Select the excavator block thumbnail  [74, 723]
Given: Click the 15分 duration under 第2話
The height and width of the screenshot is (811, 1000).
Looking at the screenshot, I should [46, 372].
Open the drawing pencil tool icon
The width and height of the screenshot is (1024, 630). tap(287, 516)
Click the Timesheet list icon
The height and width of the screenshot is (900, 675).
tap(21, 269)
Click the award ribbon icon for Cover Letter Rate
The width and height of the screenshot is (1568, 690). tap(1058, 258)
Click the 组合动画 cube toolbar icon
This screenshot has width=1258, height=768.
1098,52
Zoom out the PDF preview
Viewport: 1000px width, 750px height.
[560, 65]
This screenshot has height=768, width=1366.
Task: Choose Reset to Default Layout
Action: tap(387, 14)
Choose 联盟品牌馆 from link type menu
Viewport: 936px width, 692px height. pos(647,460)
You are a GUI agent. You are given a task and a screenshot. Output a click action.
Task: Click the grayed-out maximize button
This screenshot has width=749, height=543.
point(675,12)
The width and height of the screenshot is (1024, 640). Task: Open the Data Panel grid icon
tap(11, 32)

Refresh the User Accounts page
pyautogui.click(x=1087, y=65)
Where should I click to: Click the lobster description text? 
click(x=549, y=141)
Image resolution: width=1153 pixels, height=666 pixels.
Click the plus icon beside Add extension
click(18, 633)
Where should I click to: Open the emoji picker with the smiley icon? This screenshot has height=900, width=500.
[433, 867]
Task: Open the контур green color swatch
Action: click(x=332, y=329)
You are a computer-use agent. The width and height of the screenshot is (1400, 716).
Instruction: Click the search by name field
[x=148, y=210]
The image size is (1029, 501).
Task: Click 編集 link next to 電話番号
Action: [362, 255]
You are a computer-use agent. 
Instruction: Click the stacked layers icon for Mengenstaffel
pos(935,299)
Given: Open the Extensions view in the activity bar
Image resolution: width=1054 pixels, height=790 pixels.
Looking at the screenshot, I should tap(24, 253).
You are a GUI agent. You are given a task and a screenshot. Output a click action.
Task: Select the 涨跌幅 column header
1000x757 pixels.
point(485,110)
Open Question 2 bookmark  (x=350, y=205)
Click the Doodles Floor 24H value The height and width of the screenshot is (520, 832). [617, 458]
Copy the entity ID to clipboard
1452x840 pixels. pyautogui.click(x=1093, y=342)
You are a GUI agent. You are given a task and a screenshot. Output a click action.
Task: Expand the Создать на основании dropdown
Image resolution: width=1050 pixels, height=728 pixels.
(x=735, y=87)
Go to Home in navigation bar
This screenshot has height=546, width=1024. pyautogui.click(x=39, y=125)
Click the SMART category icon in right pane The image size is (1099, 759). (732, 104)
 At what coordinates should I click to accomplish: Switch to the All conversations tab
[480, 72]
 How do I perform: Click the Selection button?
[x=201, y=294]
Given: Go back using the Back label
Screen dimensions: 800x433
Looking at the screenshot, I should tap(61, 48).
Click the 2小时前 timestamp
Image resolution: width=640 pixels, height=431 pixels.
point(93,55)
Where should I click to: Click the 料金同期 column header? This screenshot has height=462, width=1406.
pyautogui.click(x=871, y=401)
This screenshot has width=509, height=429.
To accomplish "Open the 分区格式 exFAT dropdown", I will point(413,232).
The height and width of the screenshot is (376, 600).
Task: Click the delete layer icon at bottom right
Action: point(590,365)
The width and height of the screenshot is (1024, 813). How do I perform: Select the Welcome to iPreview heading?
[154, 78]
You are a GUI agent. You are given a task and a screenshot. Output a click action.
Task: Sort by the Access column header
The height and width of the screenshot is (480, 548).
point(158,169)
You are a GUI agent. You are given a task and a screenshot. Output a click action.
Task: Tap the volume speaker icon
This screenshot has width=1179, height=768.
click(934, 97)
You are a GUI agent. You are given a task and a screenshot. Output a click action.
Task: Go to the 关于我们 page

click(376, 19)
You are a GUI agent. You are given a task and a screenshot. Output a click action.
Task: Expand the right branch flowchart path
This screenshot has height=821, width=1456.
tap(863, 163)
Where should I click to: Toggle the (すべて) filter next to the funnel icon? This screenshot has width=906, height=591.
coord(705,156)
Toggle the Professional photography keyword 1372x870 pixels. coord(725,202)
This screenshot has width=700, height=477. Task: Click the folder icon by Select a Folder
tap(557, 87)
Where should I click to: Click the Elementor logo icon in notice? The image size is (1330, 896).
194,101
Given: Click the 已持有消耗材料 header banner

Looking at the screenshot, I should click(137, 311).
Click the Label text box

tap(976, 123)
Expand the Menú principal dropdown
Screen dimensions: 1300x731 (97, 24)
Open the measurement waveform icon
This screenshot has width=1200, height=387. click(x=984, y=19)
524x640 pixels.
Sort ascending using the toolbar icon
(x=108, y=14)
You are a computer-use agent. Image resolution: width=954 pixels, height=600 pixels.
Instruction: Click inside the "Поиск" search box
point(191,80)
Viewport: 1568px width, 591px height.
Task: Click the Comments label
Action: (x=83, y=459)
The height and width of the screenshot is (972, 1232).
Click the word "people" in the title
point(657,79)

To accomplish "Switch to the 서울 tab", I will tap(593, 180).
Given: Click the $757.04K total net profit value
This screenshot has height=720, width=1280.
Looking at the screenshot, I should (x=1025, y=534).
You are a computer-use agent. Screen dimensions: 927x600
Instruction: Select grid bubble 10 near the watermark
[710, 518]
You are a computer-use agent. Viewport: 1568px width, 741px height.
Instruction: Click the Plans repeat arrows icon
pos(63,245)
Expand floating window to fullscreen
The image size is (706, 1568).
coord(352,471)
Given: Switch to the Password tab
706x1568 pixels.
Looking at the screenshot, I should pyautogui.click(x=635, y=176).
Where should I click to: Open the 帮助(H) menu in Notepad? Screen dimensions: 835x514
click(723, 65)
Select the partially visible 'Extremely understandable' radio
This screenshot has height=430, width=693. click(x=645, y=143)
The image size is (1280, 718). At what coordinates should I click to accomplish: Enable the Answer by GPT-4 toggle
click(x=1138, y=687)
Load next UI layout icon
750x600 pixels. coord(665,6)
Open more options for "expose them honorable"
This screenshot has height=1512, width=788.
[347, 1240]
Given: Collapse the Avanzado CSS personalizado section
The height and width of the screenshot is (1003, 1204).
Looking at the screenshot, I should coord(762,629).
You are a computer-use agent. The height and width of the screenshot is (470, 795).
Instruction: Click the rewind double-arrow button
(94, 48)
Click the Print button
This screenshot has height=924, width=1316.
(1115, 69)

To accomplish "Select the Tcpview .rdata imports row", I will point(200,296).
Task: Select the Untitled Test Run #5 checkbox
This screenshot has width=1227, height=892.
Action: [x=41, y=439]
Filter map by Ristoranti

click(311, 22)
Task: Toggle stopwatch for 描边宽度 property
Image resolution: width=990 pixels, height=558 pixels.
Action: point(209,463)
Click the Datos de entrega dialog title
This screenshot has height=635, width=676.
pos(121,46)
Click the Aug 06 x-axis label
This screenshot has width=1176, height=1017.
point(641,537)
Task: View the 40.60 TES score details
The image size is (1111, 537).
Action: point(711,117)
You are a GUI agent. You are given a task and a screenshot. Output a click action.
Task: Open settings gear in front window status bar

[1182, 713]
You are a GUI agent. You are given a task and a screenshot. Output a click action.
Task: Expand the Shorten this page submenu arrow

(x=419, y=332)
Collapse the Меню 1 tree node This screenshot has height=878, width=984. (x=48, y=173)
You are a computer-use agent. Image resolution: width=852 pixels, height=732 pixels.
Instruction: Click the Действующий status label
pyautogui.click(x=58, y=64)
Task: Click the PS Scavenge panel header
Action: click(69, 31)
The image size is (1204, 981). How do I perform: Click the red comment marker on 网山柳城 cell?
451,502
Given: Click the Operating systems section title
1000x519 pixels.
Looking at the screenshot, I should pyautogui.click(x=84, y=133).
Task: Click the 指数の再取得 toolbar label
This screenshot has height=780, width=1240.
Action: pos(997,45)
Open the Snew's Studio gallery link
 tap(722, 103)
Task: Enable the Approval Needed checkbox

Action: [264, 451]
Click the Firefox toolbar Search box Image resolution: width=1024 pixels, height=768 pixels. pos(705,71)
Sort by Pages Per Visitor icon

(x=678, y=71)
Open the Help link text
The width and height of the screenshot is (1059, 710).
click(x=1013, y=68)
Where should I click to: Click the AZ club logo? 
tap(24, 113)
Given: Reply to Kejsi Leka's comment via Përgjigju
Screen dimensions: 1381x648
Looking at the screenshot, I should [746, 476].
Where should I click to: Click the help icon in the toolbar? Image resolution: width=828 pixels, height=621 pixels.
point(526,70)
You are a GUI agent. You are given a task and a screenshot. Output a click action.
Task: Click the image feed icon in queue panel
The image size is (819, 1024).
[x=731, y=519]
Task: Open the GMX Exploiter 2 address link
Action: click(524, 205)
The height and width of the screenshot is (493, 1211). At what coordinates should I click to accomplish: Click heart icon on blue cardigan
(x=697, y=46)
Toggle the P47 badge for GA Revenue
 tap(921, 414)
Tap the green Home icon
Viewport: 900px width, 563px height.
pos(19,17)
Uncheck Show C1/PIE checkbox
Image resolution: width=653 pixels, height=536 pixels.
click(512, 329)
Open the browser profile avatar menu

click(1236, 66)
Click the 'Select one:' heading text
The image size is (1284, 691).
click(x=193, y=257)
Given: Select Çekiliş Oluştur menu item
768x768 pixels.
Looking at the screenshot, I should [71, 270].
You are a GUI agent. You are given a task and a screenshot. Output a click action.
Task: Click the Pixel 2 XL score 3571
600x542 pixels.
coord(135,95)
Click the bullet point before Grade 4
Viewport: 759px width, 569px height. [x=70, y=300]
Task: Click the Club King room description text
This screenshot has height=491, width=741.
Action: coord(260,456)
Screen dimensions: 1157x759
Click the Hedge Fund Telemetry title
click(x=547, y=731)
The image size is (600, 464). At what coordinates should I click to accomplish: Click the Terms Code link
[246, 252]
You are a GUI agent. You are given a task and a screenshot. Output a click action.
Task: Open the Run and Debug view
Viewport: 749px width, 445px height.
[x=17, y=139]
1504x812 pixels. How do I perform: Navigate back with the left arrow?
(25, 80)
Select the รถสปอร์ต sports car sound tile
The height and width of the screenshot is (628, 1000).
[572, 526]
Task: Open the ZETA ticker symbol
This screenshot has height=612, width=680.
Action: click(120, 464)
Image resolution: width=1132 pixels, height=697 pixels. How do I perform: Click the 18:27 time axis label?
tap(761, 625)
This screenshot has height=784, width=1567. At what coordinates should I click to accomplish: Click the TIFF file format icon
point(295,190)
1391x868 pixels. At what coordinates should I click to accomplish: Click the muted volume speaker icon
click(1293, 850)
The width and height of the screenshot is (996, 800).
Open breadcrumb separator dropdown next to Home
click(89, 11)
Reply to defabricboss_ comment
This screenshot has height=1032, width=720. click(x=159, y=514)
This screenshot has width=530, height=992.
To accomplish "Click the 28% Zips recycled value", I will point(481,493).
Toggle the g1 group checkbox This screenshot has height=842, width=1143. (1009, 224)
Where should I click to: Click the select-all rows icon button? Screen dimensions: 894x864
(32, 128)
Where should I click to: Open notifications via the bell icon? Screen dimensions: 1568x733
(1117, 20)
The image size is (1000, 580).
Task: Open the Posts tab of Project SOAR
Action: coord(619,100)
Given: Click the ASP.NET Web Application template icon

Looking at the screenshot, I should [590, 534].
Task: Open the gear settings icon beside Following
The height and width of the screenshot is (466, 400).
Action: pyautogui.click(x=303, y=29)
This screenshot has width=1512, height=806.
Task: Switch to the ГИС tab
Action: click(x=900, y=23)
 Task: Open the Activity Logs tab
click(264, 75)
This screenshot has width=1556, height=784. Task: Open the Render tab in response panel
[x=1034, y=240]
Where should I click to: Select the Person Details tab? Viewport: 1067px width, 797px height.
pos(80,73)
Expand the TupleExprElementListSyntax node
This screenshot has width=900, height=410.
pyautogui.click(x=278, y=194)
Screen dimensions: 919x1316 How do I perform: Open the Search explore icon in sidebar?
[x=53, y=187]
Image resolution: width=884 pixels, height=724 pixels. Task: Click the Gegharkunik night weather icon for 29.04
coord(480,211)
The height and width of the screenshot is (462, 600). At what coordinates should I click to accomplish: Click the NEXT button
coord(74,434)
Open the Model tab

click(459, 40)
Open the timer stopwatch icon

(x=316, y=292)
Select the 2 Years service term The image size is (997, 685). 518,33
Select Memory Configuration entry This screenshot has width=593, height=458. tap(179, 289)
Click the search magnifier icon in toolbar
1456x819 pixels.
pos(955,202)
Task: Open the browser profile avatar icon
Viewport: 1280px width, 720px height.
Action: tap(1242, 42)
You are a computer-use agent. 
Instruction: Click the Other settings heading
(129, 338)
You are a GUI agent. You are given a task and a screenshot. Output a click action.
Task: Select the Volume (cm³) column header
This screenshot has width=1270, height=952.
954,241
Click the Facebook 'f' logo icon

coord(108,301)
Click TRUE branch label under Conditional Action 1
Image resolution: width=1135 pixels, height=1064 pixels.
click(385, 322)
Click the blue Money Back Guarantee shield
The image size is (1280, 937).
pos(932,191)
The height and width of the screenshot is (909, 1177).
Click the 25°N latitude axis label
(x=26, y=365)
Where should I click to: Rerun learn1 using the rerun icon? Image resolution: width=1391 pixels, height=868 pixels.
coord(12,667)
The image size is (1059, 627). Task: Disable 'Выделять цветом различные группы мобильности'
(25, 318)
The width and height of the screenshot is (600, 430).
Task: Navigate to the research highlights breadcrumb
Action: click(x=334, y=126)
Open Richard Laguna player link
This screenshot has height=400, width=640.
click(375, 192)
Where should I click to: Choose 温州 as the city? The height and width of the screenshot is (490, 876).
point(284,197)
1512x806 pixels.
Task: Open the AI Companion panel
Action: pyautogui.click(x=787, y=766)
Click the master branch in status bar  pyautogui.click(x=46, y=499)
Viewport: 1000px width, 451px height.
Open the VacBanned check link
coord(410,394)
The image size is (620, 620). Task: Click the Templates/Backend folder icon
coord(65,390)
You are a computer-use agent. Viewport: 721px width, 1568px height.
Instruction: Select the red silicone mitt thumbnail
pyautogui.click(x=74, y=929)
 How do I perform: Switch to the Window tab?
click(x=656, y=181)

§ §

» **WORK REQUEST**
The lines to return are those with the string "Collapse" in them; copy each from the entries above.

» **EXERCISE RESPONSE**
Given: Collapse the Avanzado CSS personalizado section
Collapse the Меню 1 tree node This screenshot has height=878, width=984. (x=48, y=173)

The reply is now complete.